堀辰雄 リルケの「窓」 正字正仮名・オリジナル注版

[やぶちゃん注:本篇は、堀辰雄が昭和一三(一九三八)年三月号の雑誌『むらさき』第五卷第三號に発表し、後に彼の著書「雉子日記」(昭和一五(一九四〇)年河出書房刊)の中の「讀書の日々」の一篇として収録したものである。

 底本は、国立国会図書館デジタルコレクションの堀辰雄「雉子日記」(昭和一五(一九四〇)年河出書房刊)の中の一篇『リルケの「窓」』を画像で視認し、電子化した。

 但し、所持する二〇〇八年岩波文庫刊「立原道造・堀辰雄翻訳集」(新字新仮名)にある、それをOCRで読み込み、加工データとしている。因みに、「青空文庫」で本篇は『詩集「窓」』の標題で、二〇一三年一月に『堀辰雄作品集第五卷』(昭和五七(一九八二)年九月三十日発行筑摩書房刊)を底本として旧字旧仮名で電子化されてあるが、私はそれを、一切、使用していない。「君の大嫌いな屋上屋をするのかね?」とツッコミを入れる御仁のために言っておくと、私は既に、昨日、堀辰雄が完全に訳した「窓」を正字正仮名で用意してあり、その校訂をしているうちに、本篇を正確に示す必要が生じたため、本日、これを以上の仕儀で、電子化することにしたのであり、「青空文庫」にそれがあることは、先程、知ったものである(私は、二〇一一年四月を以って、「青空文庫」の新着作品の完全蒐集ルーティンという下らない仕儀を、疾うに完全に罷めているのである)。既に、上記の通りで、オリジナルに電子化の用意を終えた後であった。言っておくと、管見したところ、「青空文庫」のものと、以下の私の電子化するものとは――★引用される詩篇訳が大きく異なっている★――ことが判る。これは、実は、昨日から気がついていた書誌学的校訂にとっては甚だ奇妙な異同なのだが……。他にも★――辰雄の説明の表現も――有意に――激しく――違う★――のである。これは、国立国会図書館デジタルコレクションで幾つかのフレーズ検索を掛けると、原本画像は見られないが、新潮社版(一九五四・五八年)・角川書店版(一九六三年)の全集による校訂された本文であることが判った。要するに、辰雄は後に、大きく手を加えていることが判るのである。無論、その違いも、注で、「立原道造・堀辰雄翻訳集」から引いて、比較させておいた。則ち、これは「屋上屋」どころか、★全然違う別ヴァージョン★――なのだよ!!!

提供記録:
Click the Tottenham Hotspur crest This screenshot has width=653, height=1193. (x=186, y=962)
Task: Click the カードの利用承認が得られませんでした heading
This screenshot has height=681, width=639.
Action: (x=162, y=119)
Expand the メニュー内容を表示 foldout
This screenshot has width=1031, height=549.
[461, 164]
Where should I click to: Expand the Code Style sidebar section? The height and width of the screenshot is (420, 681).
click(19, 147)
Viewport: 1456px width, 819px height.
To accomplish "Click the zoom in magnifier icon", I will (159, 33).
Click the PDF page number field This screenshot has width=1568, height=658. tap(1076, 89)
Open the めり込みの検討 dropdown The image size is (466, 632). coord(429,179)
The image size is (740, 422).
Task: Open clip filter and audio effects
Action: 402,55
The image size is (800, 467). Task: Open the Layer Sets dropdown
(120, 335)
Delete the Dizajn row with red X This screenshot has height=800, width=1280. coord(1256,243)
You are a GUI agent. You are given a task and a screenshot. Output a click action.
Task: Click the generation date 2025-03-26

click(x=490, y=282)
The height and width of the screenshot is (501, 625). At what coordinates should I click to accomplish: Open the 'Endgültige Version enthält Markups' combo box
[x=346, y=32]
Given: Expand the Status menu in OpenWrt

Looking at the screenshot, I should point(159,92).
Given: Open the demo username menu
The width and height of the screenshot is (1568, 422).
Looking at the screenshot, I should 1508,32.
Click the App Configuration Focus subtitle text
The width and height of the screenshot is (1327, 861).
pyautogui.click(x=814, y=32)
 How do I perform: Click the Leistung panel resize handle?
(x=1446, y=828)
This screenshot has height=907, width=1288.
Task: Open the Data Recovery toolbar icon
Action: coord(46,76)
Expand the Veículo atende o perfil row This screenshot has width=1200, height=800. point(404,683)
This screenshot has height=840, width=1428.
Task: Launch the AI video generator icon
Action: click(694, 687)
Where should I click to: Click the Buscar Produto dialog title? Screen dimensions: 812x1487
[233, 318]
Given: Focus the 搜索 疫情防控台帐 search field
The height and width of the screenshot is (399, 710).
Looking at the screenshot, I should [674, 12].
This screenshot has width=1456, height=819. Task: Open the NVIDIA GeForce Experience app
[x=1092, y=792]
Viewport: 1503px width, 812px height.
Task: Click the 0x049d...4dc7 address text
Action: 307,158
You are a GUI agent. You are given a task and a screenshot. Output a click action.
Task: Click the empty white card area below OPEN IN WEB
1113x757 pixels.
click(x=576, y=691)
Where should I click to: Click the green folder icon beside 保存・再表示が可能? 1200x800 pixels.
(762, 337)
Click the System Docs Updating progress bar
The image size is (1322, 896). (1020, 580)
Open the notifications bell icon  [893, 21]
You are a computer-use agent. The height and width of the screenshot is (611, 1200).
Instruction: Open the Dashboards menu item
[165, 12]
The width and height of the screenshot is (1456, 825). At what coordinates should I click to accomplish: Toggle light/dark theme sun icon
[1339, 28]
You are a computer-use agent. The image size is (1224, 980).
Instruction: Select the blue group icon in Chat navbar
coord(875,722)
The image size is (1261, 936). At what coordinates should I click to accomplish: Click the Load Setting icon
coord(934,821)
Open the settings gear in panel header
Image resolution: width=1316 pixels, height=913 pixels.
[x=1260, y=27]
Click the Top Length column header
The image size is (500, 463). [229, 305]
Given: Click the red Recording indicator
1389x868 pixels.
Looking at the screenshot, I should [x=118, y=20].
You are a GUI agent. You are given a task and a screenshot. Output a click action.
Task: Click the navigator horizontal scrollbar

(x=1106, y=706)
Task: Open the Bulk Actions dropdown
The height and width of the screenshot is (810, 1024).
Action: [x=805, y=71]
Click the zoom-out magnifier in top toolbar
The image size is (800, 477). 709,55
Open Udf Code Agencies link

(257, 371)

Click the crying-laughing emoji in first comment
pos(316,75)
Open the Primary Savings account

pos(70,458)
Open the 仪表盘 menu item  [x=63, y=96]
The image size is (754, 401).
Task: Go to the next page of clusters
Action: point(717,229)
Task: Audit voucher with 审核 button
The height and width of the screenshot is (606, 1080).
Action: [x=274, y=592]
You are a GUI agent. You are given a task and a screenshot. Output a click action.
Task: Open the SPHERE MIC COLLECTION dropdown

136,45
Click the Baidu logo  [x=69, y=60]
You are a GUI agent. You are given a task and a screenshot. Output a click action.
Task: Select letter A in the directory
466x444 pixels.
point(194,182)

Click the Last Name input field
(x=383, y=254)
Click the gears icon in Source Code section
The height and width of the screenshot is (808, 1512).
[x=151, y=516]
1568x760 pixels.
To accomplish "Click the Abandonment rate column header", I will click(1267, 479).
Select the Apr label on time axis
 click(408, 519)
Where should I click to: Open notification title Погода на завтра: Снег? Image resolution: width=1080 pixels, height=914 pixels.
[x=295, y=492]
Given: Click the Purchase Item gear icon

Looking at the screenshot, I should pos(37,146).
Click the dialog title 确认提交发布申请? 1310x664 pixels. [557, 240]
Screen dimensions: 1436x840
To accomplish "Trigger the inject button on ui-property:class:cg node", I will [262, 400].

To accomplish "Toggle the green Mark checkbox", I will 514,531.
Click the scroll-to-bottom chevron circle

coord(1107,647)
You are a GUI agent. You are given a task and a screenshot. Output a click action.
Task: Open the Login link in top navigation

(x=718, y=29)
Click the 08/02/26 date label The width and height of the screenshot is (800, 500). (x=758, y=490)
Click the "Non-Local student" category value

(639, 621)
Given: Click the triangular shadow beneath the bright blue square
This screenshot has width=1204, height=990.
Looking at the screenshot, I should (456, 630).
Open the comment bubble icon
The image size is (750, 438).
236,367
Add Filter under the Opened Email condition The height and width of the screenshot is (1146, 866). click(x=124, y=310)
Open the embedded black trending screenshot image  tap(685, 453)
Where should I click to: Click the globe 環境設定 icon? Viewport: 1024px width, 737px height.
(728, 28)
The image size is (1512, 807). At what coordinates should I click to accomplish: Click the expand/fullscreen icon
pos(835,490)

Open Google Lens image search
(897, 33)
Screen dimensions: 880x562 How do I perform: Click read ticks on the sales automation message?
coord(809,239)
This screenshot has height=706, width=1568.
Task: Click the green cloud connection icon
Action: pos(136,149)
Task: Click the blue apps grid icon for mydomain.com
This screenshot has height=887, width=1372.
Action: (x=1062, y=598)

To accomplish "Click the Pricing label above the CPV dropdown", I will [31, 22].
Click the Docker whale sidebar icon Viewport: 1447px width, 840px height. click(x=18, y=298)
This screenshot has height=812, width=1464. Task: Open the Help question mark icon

作業指示:
a) 本文によると、本篇が最初に発表されたのはどの雑誌のどの号か。
b) 本文によると、筆者が本篇を本日電子化することにしたのはなぜか。一〜三文で説明してください。

解答:
a) 昭和一三(一九三八)年三月号の雑誌『むらさき』第五卷第三號。

b) 筆者は前日に、堀辰雄が完全に訳した「窓」を正字正仮名で用意していた。その校訂をしているうちに本篇を正確に示す必要が生じたため、本日電子化することにした。